DIRECTIONS: Scan the listing for the word "agent" and report every line that contains it.

GIVEN ENTRIES:

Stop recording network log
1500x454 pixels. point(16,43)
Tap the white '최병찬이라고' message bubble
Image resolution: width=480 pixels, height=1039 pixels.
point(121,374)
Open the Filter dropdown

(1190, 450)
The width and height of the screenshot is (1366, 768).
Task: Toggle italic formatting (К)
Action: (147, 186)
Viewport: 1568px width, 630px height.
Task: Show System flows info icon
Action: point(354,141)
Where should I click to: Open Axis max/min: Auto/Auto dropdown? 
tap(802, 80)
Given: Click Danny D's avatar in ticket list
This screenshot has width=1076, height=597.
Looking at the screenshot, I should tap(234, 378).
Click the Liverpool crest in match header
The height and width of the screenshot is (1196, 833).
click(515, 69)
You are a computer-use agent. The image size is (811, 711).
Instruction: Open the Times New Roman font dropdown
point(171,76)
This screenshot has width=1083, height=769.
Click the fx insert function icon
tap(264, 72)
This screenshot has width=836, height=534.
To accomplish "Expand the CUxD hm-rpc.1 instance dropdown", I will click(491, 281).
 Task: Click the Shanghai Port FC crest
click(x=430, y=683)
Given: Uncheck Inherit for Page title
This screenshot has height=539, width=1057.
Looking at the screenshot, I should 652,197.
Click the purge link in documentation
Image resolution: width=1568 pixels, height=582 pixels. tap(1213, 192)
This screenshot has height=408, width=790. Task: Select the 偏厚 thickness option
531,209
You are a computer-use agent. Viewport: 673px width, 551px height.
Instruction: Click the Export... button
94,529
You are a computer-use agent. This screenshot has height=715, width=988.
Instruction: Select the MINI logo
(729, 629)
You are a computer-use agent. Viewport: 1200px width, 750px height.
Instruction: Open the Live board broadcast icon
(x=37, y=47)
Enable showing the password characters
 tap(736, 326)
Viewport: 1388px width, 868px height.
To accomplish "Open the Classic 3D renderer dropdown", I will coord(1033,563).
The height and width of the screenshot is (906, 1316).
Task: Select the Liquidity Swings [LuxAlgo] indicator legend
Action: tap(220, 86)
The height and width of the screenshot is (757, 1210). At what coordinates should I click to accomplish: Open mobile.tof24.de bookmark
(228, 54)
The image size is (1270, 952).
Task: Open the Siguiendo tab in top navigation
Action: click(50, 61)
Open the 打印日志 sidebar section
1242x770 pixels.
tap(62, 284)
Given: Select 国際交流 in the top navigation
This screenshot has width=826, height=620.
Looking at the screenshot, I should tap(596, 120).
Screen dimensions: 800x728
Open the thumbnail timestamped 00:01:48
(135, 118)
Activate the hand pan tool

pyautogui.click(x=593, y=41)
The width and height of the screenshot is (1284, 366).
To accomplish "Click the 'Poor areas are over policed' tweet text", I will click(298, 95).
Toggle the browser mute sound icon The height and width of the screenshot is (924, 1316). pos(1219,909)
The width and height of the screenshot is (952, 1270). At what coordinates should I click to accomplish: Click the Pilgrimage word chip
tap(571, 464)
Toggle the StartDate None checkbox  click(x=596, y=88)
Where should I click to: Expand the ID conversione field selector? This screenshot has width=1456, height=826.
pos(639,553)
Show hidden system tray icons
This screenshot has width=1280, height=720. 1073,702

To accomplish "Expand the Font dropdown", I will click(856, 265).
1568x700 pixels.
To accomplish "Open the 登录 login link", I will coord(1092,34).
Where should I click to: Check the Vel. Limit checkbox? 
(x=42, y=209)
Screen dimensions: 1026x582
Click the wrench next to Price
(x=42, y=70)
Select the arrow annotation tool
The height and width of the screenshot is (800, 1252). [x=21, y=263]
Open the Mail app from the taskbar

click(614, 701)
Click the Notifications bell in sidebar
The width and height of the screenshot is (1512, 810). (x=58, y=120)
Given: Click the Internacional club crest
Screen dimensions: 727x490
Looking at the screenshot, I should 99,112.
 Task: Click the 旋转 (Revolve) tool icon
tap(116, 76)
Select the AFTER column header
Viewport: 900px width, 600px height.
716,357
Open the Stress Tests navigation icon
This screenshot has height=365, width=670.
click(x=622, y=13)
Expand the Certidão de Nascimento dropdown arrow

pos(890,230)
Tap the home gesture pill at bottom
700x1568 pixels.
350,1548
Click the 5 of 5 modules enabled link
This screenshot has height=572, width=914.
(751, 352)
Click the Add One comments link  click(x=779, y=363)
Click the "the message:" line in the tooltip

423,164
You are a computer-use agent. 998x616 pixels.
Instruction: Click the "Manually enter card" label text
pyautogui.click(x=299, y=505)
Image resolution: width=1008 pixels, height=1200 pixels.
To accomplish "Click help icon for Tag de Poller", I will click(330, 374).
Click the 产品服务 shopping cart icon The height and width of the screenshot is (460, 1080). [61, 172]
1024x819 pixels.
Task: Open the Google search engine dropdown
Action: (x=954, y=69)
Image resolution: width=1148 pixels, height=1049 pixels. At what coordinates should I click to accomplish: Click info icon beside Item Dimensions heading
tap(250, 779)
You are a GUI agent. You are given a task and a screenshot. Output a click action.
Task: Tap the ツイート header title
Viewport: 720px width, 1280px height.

EXERCISE SOLUTION:
You are a computer-use agent. The image size is (811, 711).
You are a computer-use agent. Viewport: 673px width, 551px height.
You are a computer-use agent. This screenshot has height=715, width=988.
You are a computer-use agent. Viewport: 1200px width, 750px height.
You are a computer-use agent. 998x616 pixels.
You are a GUI agent. You are given a task and a screenshot. Output a click action.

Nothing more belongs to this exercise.